Dont Panic Magazine, Brian Welk, William Alderwick / 17 May 2010
Images © Justin Green photography and Nathan Toper
Tuesday, 2 March 2010
New works in Video and Performance
Thursday, 8 October 2009
Artist's Debt
Artist's Debt
1999 - 2013, Dimensions variable, £8026.65.
Last updated Feb 2010
In the modern global market, debts are traded and sold like assets. A debt has no physical form and yet it exists, undeniably. It is immaterial but also measurable; it has a precise dimension that grows and/or erodes over time. As a young sculptor, I created a debt to the state: a work that would prove to be the most enduring and politically relevant product of my early studies. Inspired, in part, by Pierre Manzoni's seminal work, Artist's Shit (1961), this piece comes with a framed bank statement to verify its conjoined scale and market price.
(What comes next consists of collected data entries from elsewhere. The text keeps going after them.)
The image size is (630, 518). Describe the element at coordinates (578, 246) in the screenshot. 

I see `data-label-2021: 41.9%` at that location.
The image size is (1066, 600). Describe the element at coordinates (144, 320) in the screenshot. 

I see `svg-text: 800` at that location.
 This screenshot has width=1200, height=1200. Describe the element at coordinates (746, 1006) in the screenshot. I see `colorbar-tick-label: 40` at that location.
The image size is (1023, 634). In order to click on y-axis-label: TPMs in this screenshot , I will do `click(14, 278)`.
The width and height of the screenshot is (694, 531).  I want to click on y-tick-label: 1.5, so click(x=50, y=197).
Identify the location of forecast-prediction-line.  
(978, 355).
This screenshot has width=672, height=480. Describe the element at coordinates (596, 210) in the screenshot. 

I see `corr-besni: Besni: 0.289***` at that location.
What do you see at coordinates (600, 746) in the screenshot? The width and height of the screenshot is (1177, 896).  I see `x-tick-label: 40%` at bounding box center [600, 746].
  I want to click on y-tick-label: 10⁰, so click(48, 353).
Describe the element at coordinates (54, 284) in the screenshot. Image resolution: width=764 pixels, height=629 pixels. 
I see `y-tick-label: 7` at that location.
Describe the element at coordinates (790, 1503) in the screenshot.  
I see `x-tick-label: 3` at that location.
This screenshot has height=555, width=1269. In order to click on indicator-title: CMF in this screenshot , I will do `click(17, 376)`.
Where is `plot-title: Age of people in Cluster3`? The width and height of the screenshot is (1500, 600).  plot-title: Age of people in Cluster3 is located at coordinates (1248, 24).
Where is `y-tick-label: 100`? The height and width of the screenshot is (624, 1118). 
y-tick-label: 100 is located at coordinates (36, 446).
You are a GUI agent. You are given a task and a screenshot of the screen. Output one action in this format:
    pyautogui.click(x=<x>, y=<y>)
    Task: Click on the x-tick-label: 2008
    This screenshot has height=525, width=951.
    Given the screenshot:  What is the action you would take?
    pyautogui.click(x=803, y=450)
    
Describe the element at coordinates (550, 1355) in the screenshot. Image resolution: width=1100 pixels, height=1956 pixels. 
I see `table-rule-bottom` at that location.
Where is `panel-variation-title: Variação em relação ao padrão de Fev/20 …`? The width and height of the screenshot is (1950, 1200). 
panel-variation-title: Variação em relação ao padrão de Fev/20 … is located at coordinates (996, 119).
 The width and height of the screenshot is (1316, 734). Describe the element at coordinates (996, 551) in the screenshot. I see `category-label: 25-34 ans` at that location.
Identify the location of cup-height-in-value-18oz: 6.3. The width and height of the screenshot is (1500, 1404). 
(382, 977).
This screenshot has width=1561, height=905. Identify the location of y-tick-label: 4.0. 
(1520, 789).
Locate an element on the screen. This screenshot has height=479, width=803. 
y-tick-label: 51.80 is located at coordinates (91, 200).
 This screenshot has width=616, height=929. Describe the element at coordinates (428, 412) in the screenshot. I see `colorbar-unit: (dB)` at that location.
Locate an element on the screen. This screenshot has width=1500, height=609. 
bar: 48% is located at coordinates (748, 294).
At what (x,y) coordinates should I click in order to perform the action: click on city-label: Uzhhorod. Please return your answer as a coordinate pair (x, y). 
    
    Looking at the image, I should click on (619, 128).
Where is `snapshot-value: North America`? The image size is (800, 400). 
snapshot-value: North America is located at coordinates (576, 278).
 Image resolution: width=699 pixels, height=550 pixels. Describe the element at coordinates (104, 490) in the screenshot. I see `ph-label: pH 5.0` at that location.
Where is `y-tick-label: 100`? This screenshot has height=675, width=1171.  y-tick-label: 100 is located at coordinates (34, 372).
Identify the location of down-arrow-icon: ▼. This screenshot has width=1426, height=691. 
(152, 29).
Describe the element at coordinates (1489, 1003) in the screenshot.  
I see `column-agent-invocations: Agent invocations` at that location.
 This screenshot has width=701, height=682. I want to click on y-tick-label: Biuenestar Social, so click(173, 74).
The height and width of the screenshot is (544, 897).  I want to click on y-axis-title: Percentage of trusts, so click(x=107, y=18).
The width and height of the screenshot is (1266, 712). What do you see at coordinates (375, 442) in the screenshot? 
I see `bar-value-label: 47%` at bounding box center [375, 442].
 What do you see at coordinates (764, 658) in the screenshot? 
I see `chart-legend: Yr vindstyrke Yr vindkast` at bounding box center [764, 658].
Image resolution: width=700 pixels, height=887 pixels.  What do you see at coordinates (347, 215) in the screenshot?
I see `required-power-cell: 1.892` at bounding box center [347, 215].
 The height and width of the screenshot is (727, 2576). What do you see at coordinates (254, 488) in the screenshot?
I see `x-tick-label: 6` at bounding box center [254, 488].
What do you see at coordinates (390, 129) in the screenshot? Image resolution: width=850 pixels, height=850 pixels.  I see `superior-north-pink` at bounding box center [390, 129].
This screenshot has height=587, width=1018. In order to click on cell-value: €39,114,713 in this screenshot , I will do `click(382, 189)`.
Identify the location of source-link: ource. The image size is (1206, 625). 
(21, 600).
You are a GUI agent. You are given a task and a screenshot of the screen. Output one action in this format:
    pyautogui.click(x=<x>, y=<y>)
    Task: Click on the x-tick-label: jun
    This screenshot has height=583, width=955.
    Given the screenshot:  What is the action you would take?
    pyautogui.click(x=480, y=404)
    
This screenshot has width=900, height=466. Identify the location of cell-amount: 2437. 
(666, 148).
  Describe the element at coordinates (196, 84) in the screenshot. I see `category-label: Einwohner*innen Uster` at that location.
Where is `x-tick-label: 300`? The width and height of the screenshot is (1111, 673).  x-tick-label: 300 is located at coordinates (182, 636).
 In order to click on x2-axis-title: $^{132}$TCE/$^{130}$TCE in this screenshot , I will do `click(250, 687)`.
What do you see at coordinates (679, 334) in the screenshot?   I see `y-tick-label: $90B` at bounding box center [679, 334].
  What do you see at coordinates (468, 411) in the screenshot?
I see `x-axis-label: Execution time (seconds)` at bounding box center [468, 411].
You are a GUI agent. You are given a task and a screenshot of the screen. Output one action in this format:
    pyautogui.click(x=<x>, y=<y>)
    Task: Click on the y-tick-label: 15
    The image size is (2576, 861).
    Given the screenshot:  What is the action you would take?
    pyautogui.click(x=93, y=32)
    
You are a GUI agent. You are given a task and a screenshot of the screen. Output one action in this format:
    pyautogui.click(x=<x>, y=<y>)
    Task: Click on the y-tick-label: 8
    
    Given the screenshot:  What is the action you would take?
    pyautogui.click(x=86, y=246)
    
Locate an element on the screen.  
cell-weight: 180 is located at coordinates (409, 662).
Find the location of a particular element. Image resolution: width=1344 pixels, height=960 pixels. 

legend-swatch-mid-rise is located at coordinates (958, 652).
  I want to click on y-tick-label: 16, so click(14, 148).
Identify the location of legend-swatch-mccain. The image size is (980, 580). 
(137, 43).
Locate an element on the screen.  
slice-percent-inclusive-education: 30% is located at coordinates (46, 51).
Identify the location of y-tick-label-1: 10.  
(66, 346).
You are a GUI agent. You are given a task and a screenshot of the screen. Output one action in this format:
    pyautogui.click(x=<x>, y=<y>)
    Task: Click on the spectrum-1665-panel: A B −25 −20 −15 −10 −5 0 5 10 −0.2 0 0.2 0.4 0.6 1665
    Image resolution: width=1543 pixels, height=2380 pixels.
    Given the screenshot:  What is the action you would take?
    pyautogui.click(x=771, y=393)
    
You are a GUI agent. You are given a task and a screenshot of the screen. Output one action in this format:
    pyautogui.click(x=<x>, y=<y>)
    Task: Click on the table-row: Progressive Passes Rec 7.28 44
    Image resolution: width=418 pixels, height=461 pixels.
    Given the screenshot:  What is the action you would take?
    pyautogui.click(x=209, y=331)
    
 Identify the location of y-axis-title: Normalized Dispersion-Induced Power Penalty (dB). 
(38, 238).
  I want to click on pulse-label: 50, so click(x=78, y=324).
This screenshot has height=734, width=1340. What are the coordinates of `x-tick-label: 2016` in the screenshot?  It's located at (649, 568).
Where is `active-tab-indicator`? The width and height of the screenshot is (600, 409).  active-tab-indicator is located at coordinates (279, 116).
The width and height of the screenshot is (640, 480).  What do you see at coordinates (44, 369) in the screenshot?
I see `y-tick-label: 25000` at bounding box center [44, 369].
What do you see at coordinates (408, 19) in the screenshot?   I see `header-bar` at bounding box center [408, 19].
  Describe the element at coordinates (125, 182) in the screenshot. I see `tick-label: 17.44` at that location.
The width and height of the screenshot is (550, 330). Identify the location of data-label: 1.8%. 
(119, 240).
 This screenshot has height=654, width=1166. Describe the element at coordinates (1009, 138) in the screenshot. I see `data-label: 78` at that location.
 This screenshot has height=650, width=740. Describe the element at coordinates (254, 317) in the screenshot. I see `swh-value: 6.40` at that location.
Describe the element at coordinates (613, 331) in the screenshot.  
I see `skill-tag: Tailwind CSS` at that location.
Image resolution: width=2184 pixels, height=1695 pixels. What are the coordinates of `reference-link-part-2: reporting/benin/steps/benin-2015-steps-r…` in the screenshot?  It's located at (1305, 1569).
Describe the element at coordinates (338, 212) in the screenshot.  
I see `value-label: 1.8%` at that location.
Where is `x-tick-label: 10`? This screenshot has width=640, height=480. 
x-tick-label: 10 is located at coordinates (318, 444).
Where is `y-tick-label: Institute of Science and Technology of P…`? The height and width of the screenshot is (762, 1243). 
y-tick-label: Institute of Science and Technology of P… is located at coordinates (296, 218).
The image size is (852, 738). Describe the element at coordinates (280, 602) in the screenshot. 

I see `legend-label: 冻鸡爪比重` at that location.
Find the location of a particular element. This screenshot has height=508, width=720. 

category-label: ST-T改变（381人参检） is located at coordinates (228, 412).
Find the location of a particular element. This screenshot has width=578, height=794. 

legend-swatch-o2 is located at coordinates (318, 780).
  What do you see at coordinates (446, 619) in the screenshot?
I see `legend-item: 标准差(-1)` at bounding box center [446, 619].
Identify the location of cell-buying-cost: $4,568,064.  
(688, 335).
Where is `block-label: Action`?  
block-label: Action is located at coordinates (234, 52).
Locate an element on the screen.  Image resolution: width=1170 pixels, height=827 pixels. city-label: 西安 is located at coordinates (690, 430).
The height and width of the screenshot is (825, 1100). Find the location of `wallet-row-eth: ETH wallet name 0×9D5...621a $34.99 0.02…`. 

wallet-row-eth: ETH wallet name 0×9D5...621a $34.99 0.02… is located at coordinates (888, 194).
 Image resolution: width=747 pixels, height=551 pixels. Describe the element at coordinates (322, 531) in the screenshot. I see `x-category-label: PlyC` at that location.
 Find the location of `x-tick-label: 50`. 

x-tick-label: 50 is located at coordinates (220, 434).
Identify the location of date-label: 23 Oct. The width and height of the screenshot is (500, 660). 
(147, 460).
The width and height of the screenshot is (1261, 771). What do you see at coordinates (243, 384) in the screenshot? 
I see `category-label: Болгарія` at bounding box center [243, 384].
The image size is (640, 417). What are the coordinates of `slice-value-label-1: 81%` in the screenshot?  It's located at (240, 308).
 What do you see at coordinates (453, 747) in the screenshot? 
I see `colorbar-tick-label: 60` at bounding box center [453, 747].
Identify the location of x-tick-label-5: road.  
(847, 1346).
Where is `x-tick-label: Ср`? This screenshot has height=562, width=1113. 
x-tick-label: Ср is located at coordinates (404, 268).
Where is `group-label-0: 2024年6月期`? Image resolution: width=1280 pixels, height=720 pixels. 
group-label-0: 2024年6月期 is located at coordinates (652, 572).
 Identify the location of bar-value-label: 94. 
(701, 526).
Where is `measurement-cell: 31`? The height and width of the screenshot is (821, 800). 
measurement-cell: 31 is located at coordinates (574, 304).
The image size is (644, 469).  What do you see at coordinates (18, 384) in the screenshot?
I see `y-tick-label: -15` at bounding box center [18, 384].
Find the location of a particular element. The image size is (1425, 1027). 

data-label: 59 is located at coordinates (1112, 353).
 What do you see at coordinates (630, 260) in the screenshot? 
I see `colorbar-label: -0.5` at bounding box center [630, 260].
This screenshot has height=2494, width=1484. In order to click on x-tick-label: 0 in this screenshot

Although ‘Artist’s Debt’ (1999 – 2012) has an intrinsic and increasing monitory value, transferring it to a collector represents a significant economic and artistic challenge; if it were purchased, the work would effectively cease to exist. Please note that the printed statement is not ‘Art’, it is just a legal document that confirms the debt’s existence, authorship and volume. ‘Artist’s Debt’ is a ‘worthless’ piece of conceptual art that continues a broader social interest in the notions of ‘owing’ and being ‘without value’.